Tuesday, February 22, 2011

Stone Evolution - A Stoney Volition?


I find more and more these winter days I am caught ('captivated'?) between the concept of 'a rock wall and a hard drive'. Reading a bit more about my mac computer, and the interconnection it has with a certain stone material has made me want to get my hands on even more information.

I have discovered that a 'mineral', (the stuff that makes up rock) which is a homogeneous, naturally occurring, inorganic solid crystalline substance with a specific chemical composition, may not be as 'inorganic' as first presumed. A quartz crystal, for instance in a grain of sand, is a mineral, and is crystalline because it has atoms in a regular microscopic arrangement. While life is organized in DNA molecules, various minerals grow by following a crystallized molecular organization.

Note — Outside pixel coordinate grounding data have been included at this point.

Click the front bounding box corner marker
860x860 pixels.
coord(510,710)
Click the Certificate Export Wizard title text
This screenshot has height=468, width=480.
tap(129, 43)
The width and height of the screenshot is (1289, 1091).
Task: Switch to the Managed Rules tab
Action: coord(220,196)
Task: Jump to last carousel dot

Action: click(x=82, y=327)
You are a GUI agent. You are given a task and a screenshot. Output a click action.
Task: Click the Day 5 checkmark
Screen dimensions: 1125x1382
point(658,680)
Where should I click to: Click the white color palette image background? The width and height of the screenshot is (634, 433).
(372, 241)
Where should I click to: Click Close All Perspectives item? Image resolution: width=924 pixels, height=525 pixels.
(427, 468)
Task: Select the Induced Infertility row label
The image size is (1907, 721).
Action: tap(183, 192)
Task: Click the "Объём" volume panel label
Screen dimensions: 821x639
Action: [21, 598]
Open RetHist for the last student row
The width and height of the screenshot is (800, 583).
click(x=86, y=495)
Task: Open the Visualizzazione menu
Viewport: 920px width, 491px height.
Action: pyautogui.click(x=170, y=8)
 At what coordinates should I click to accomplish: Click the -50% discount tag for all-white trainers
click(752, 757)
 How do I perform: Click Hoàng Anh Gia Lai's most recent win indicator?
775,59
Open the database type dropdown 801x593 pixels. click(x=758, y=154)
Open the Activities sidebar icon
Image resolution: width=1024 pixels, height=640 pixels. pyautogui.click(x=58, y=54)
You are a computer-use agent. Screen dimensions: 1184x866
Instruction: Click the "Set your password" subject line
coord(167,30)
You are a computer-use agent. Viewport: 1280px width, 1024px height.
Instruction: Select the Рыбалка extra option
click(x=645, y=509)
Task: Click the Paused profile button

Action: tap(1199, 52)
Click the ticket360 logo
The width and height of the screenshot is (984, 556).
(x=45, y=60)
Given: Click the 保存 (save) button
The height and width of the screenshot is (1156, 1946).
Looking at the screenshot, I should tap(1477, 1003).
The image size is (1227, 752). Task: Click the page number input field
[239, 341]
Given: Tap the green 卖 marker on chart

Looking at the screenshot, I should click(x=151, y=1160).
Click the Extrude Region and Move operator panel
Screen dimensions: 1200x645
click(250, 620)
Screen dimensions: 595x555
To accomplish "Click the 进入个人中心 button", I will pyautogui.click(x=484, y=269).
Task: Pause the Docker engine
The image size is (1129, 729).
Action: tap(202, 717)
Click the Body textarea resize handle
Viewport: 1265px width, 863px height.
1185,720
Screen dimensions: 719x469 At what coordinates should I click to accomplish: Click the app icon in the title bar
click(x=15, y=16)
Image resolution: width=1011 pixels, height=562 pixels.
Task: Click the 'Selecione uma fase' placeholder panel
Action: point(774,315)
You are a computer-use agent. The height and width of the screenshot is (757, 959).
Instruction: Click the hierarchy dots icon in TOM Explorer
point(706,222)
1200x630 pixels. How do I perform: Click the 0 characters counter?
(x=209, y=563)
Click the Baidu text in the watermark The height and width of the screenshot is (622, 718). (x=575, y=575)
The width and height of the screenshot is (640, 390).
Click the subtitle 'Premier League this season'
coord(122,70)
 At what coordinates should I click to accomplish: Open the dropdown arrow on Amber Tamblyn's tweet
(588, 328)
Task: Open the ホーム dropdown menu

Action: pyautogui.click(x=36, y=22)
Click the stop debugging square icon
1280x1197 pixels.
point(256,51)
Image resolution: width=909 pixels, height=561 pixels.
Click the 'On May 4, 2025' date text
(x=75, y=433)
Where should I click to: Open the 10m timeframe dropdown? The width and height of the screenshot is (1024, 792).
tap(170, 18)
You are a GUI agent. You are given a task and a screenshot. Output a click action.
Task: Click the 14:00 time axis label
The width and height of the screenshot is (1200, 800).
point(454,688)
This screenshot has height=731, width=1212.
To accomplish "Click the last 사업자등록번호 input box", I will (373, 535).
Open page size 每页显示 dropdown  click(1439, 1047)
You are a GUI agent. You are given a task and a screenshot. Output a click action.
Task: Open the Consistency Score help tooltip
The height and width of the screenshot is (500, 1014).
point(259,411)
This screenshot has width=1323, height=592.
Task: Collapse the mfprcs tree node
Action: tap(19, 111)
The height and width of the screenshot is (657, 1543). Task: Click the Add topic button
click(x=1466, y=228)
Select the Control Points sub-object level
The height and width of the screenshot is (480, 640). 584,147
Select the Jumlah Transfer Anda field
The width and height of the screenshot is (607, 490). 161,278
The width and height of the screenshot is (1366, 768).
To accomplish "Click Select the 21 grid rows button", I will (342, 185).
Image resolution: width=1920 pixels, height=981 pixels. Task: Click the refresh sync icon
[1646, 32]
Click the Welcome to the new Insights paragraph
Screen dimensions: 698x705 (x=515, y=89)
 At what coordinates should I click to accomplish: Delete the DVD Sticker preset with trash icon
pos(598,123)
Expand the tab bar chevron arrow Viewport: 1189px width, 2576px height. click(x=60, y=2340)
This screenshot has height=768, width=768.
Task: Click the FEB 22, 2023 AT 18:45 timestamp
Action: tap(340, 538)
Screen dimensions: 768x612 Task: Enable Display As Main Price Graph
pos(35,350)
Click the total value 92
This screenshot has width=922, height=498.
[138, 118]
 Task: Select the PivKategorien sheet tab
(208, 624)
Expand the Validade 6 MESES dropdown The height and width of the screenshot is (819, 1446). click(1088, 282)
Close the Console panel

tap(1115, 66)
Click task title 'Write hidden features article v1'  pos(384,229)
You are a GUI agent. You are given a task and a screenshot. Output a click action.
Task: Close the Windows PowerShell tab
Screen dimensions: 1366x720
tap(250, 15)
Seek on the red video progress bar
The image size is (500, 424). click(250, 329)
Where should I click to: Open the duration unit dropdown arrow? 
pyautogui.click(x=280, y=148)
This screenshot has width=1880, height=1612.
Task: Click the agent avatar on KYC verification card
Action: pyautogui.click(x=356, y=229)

Silica (SiO2) otherwise known as silicon dioxide, a very special, hard, glassy mineral found in such materials as rock, sand and opal is surprisingly not that uncommon, but in a refined form it is used worldwide in the manufacture of transistors, solar cells, rectifiers, silicones and in micro chips. It is not a stretch to say that this particular mineral transmuted itself into a 'livelier' form of existence associated with the complex digital activity of high-tech computers.

Now there is evidence that certain minerals have 'developed' in other ways too.

New research shows that minerals on Earth have evolved alongside living organisms – and the diversity of minerals on our planet can also be linked to the processes of life. Evolution isn't just for living organisms.

Scientists at the Carnegie Institution say that the mineral kingdom co-evolved with life, and that up to two thirds of the more than 4,000 known types of minerals on Earth can be directly or indirectly linked to biological activity. Robert Hazen and his colleagues found "both the variety and relative abundances of minerals have changed dramatically over the more than 4.5 billion years of the Earth's history." Unique to Earth, volcanic activity, interaction with water and plate tectonics helped create new kinds of physical and chemical environments where new minerals formed over many years, thereby boosting mineral diversity to more than a thousand types.( other less evolved planets in our solar system have far fewer mineral species)


I envision a scenario where a very long time ago, strange primitive rock types began crawling their way out of the same 'primeval soup' that living proteins did, oozing up from the very same amino acids where the earliest forms of life are suspected to have appeared. Was this of their own free will? I suspect so, but unlike us, I think the stones may have some sort of plan.